Seorang politisi lihai bahkan bisa memanfaatkan apa yang menjadi magnet Pilkada di Jakarta. Meski terendus kebusukan dari penciuman kita. Namun di daerah ini tetap leluasa politik ‘arisan keluarga’.
Di zaman yang sudah moderen seperti ini, rata-rata yang berasal dari kalangan politis tajir membungkus ‘bau’ itu dengan berpura-pura tidak tahu, lebih gila lagi. Mereka menjadi pesulap, agar baunya menjadi harum wanginya.
Begitu lah pemandangan yang terlihat di Banten.
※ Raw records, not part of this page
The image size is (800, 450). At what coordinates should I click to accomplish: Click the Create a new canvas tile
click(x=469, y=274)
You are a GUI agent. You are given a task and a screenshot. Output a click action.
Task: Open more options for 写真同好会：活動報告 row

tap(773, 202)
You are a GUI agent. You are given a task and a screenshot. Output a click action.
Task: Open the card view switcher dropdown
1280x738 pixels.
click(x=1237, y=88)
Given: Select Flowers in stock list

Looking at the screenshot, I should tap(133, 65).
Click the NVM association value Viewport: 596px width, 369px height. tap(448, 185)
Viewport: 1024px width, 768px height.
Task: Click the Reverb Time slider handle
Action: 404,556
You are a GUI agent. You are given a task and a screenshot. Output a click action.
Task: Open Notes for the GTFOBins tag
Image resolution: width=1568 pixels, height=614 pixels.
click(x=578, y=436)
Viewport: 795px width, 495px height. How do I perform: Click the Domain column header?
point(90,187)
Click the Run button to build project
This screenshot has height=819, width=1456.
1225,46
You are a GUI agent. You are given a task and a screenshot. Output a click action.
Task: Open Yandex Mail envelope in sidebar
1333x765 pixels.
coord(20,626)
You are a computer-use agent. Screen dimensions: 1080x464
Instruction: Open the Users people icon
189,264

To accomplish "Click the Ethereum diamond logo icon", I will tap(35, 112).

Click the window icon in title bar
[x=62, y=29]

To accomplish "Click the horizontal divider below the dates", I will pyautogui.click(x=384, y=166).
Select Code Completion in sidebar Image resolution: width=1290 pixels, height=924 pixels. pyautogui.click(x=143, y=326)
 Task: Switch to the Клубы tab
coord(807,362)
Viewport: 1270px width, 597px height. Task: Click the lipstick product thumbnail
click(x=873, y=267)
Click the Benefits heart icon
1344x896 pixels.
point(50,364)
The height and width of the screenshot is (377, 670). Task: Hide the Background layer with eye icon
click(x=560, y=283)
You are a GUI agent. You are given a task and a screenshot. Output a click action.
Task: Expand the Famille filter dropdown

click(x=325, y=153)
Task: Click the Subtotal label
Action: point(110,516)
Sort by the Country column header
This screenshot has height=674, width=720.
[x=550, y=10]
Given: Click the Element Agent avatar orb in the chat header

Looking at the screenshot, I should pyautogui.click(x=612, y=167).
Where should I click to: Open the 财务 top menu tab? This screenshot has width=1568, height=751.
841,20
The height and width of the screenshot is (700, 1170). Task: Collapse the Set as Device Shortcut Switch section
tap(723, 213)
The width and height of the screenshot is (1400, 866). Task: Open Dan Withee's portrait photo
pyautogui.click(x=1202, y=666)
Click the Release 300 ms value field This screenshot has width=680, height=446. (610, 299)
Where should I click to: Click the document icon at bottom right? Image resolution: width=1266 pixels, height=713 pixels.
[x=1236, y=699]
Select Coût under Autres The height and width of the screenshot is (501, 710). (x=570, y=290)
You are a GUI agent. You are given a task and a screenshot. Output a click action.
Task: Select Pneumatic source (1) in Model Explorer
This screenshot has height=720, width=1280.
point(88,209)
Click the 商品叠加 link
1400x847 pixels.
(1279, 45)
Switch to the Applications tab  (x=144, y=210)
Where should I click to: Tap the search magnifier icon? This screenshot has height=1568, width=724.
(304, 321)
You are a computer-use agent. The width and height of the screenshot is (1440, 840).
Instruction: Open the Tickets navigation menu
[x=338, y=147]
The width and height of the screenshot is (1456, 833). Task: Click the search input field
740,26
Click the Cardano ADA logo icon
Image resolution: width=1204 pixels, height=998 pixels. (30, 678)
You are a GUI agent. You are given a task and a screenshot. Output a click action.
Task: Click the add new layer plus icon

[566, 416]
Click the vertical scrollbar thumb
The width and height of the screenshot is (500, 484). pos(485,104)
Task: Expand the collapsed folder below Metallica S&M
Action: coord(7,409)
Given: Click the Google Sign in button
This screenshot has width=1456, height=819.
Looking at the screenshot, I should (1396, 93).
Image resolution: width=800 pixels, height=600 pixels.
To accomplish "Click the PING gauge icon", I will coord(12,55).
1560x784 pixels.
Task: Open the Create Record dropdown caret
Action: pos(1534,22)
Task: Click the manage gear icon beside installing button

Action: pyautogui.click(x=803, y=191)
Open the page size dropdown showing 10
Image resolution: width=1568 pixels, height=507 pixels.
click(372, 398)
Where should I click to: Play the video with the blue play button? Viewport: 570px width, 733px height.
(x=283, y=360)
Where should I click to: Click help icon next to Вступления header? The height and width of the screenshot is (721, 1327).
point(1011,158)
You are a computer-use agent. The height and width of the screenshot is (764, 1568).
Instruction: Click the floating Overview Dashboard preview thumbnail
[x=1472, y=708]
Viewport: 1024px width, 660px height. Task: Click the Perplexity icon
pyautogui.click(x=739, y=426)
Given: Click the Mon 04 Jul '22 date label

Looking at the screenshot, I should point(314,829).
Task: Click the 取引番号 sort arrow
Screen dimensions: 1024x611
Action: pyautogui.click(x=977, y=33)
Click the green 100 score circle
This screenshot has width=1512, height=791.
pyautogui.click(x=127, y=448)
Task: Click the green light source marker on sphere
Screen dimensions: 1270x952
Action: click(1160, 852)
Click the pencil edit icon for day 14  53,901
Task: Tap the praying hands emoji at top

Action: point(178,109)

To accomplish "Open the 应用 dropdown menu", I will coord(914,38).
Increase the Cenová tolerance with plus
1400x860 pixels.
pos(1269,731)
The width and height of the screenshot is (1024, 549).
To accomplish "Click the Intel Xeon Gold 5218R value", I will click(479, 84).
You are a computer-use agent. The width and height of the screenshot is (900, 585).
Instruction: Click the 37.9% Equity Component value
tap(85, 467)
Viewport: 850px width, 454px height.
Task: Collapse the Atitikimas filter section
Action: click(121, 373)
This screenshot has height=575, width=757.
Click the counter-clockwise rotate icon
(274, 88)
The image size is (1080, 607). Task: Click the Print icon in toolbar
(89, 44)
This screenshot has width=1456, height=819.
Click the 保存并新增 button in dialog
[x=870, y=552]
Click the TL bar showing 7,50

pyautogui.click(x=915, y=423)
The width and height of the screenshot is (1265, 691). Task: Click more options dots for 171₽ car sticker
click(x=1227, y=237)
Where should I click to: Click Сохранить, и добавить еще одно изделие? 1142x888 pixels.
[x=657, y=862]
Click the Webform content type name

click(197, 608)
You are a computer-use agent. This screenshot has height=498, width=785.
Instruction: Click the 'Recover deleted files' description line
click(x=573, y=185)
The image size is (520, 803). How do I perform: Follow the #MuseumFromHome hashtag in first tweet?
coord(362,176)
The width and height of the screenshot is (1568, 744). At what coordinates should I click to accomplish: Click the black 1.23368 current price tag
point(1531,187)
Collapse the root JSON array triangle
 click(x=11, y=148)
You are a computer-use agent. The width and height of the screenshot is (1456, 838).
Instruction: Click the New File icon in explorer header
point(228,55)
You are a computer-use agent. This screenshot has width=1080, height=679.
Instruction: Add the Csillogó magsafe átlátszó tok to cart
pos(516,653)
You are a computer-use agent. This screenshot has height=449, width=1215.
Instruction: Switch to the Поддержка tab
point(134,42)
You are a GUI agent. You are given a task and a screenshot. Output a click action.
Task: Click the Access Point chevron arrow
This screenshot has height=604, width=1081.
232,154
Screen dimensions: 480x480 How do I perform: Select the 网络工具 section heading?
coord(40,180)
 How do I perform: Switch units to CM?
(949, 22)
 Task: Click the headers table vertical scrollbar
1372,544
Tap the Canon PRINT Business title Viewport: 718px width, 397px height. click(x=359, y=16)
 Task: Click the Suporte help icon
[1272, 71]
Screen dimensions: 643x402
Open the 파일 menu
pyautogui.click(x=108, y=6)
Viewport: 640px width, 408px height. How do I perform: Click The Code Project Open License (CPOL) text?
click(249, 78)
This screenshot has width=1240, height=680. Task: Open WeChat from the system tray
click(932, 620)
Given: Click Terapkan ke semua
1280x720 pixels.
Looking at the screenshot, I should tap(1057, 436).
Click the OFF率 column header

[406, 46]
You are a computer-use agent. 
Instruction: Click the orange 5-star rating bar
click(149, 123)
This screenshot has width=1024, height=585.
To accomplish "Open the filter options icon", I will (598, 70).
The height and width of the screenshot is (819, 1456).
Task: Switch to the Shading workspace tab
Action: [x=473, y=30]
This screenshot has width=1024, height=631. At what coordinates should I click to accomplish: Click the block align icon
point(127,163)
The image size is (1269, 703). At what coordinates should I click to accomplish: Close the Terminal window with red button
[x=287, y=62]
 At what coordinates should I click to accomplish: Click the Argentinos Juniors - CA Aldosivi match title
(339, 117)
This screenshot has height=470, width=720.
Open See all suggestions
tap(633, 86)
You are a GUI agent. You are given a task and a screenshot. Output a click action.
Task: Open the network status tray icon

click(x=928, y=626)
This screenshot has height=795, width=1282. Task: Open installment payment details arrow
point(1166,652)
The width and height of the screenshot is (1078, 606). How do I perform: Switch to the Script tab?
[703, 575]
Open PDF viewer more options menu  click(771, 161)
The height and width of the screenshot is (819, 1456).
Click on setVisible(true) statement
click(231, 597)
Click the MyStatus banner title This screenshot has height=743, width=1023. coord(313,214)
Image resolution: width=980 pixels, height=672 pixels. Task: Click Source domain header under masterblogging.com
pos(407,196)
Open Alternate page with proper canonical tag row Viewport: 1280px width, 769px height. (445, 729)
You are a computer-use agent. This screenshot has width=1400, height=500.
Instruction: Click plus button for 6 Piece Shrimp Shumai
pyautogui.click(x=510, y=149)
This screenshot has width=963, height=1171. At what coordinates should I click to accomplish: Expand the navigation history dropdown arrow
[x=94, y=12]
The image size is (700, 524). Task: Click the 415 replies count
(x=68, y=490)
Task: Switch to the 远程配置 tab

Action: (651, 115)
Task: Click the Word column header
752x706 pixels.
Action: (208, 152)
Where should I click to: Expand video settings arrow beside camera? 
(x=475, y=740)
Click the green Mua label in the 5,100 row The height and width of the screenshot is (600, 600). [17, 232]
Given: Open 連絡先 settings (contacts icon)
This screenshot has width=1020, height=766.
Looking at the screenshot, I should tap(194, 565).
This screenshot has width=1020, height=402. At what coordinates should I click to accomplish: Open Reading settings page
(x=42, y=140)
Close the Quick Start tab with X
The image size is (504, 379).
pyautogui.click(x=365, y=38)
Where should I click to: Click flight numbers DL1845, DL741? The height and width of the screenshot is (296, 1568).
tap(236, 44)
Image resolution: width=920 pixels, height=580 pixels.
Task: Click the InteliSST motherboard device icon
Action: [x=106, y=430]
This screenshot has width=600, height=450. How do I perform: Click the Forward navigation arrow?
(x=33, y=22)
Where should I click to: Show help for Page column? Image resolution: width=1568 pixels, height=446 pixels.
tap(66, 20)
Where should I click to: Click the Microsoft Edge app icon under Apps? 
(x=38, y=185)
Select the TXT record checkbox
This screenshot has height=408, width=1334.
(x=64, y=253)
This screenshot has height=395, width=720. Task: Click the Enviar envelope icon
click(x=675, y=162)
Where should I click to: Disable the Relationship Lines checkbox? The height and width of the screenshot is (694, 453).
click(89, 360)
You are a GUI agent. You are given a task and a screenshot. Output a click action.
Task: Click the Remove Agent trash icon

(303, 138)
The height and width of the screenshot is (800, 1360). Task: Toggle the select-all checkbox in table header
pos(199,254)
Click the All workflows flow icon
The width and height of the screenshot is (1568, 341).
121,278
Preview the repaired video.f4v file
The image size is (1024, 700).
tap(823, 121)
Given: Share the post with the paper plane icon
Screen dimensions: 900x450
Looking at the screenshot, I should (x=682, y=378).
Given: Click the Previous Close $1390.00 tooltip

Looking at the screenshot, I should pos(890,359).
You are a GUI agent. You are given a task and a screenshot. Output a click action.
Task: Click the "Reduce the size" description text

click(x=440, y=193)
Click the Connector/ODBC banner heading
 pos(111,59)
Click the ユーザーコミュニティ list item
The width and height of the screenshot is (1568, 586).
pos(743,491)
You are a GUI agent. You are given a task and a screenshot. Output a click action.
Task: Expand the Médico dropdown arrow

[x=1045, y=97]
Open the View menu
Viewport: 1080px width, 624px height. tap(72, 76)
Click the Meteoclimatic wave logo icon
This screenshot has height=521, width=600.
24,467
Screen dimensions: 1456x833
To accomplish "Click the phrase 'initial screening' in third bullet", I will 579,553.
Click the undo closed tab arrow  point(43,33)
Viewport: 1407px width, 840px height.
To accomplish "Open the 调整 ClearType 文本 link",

Sementara mereka yang betul-betul kritis, sudah setengah gila mencoba memperbaiki keadaan acap kali menjadi korban kenikmatan para politisi untuk ‘mengkerangkeng’.
Yang paling jelas, kini banyak akhirnya politikus di Banten yang mengalami ‘kemandulan’. Mereka tidak tumbuh ditempat yang dipimpin satu keluarga, satu daerah tanpa jeda itu.
Seolah tidak ada pilihan buat kita, yang mau tak mau harus ‘mencumbu’ dengan keturunan dari mereka agar bisa mengusai empuknya duduk dikursi yang menjadi perhatian itu.
Meski sempat banyak yang bersyukur dan meramal saat sang Ratu ‘dilengserkan’ oleh aparat anti rasuah. Tidak akan ada lagi romantisme arisan terbatas itu.
Namun, ramalan itu pun akhirnya meleset, karena beberapa dari mereka yang sempat bersyukur malah ikut mendirikan lagi bangunan yang sempat runtuh separuh tersebut.